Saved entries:
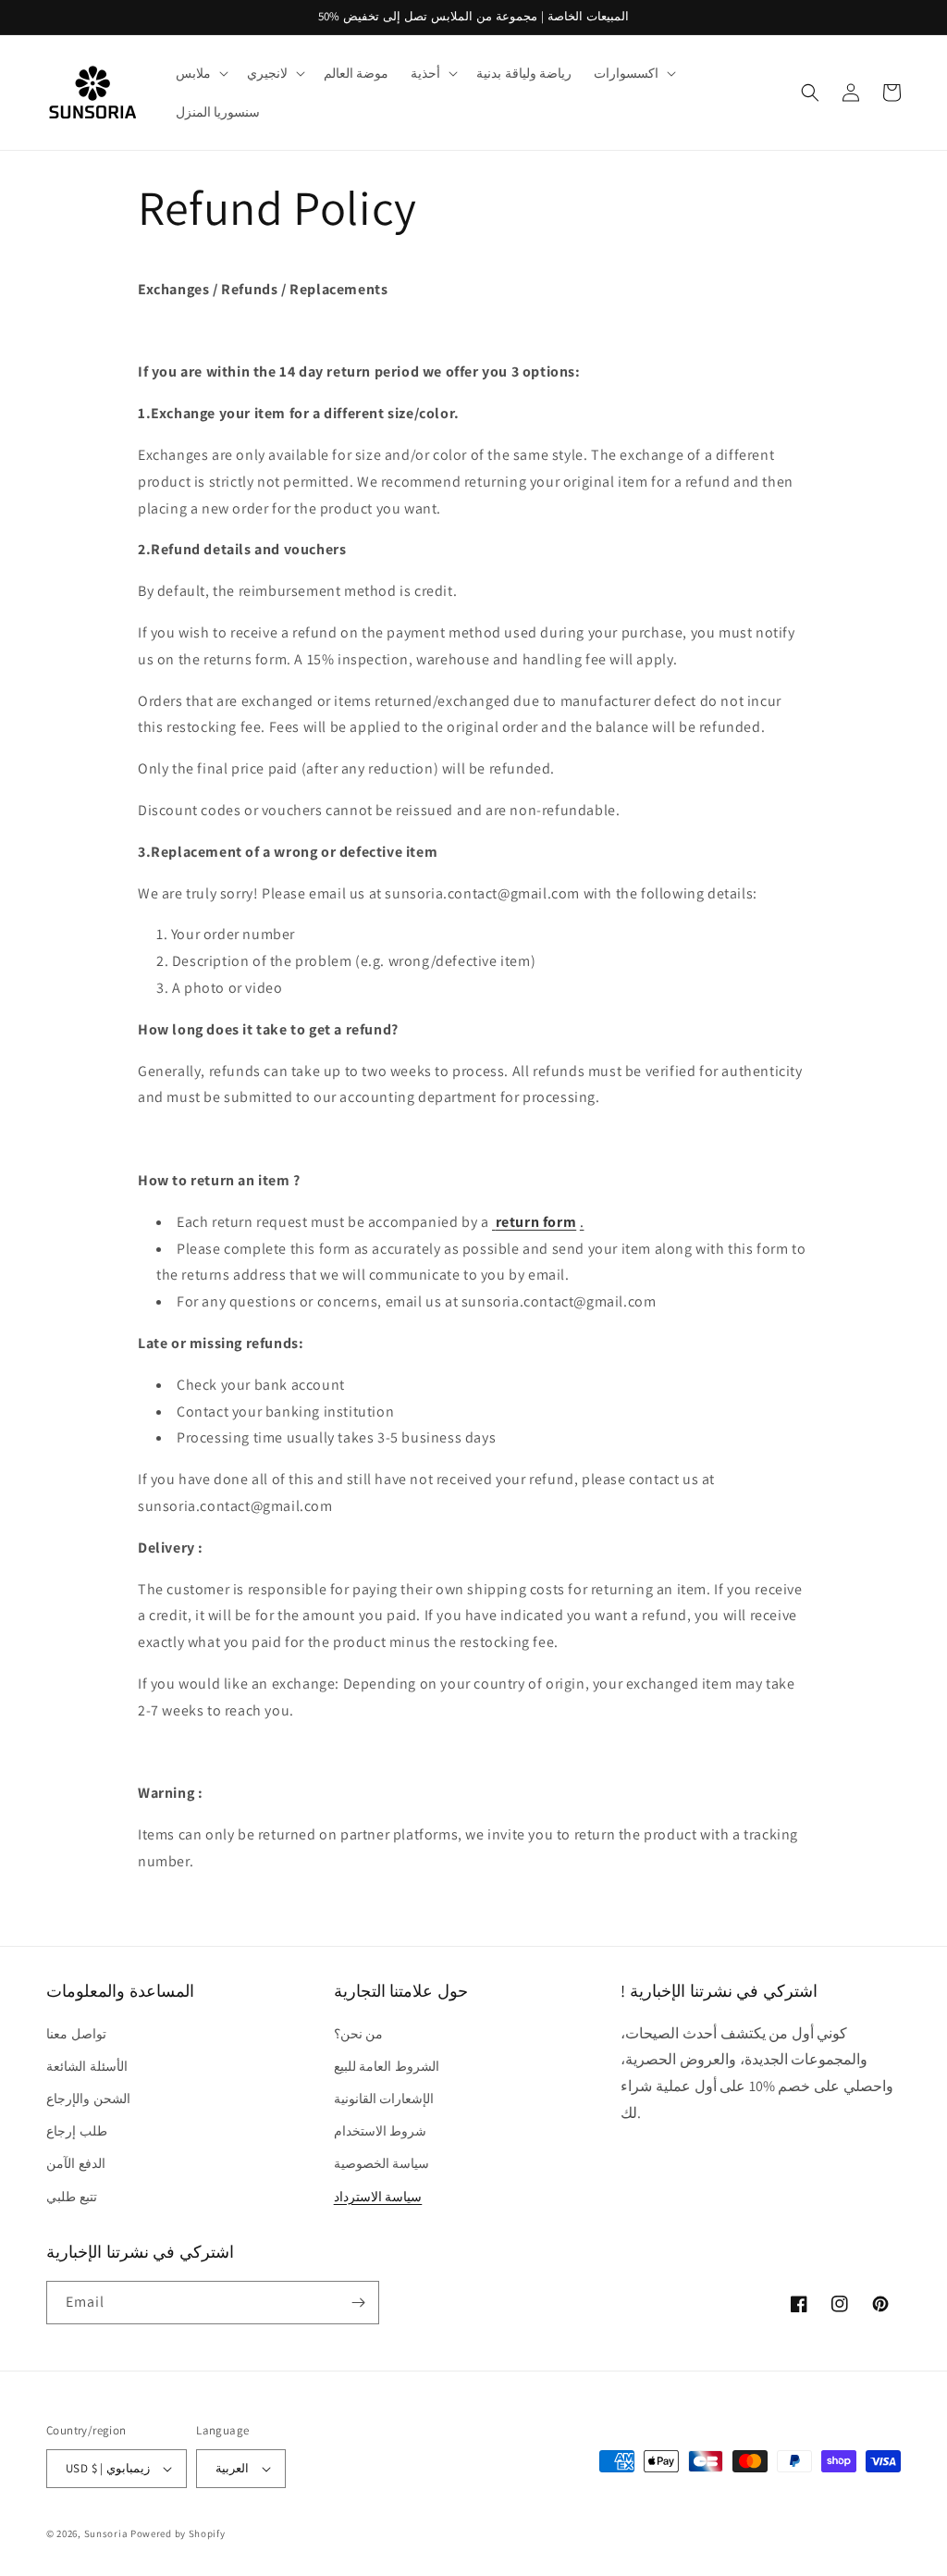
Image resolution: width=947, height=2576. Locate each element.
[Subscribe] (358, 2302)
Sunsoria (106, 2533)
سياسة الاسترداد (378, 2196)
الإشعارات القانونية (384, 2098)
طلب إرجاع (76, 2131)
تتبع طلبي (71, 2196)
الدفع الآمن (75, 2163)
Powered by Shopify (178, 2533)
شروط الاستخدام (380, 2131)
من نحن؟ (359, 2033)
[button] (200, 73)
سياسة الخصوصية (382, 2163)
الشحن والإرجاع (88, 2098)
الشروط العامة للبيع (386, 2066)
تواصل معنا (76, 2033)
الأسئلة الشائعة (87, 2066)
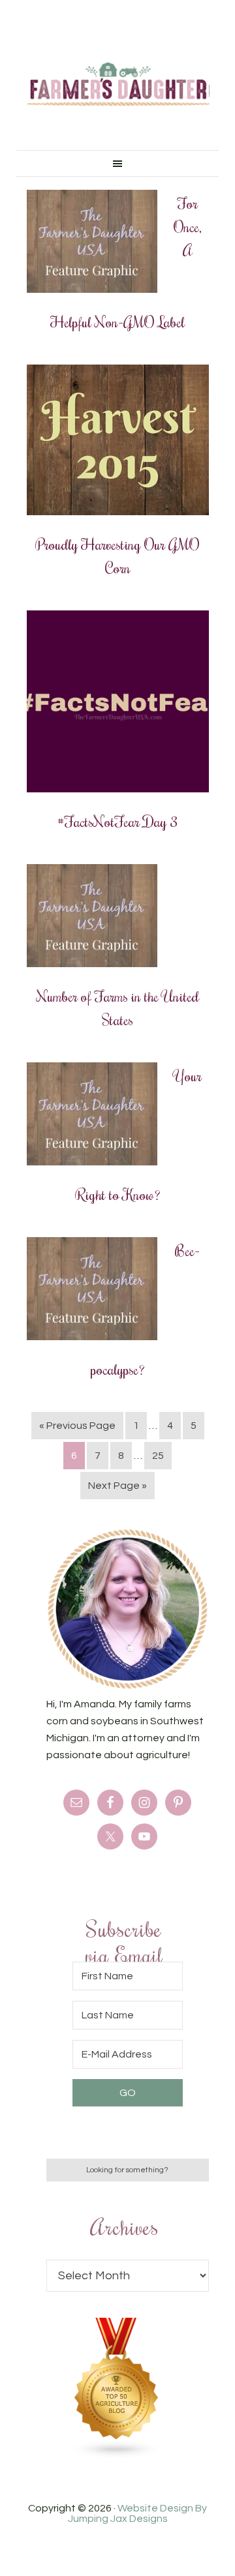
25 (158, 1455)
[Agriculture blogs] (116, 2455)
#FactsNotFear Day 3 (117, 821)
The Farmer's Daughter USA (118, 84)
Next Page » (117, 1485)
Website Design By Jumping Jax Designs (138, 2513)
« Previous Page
--
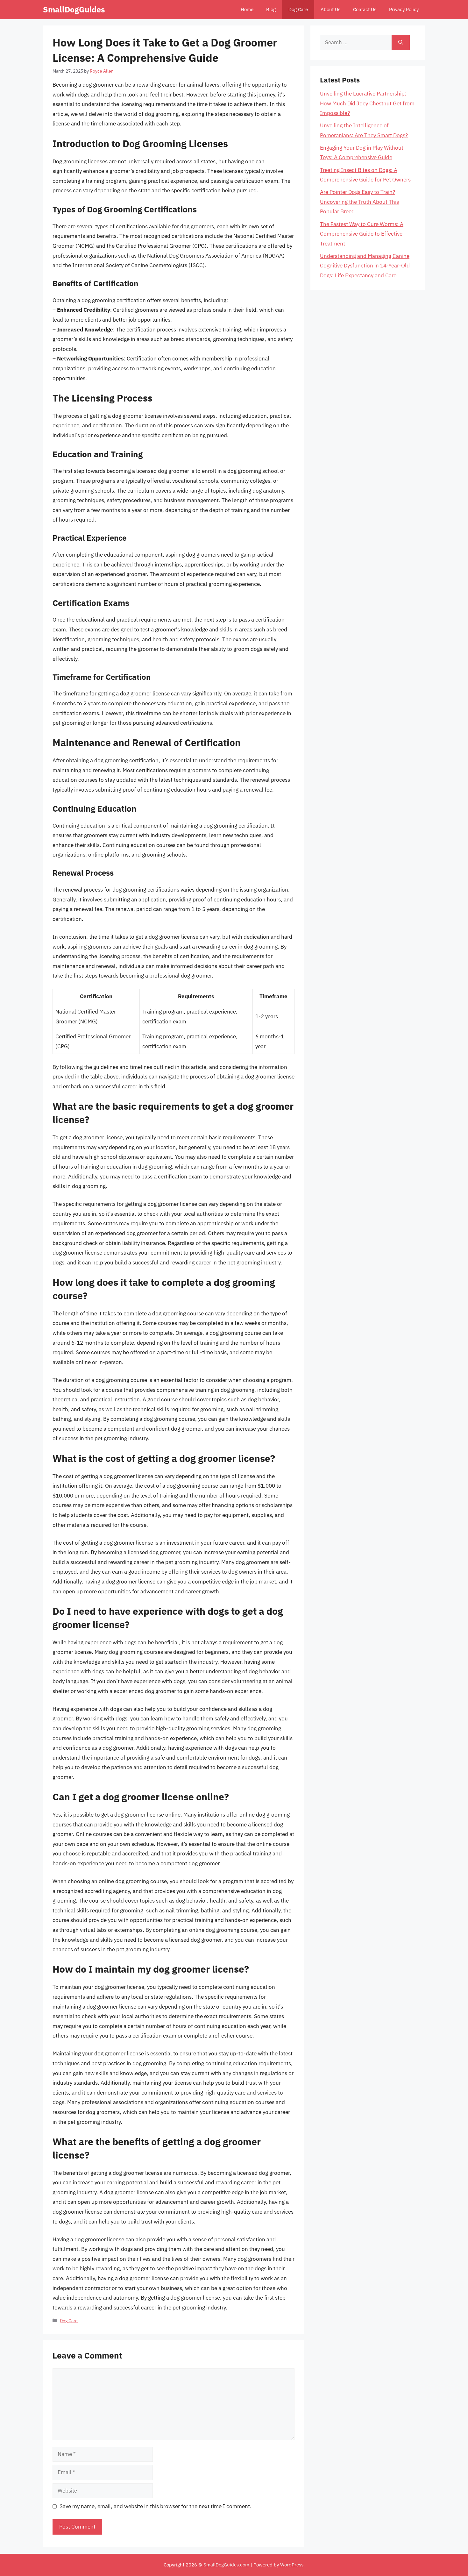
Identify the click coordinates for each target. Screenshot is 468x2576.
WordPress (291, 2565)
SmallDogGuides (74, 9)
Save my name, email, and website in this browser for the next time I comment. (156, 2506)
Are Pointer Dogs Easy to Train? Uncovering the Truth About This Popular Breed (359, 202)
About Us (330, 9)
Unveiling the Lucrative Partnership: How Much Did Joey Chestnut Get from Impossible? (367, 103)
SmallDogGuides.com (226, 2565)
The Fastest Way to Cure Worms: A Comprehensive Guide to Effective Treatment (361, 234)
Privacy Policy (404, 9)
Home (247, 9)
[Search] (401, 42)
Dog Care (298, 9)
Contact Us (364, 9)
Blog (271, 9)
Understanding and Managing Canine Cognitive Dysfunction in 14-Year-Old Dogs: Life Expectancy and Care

_What is required_
A single number is the whole answer: please count how many lines of the records above include the string "Dogs".

_Exercise solution_
2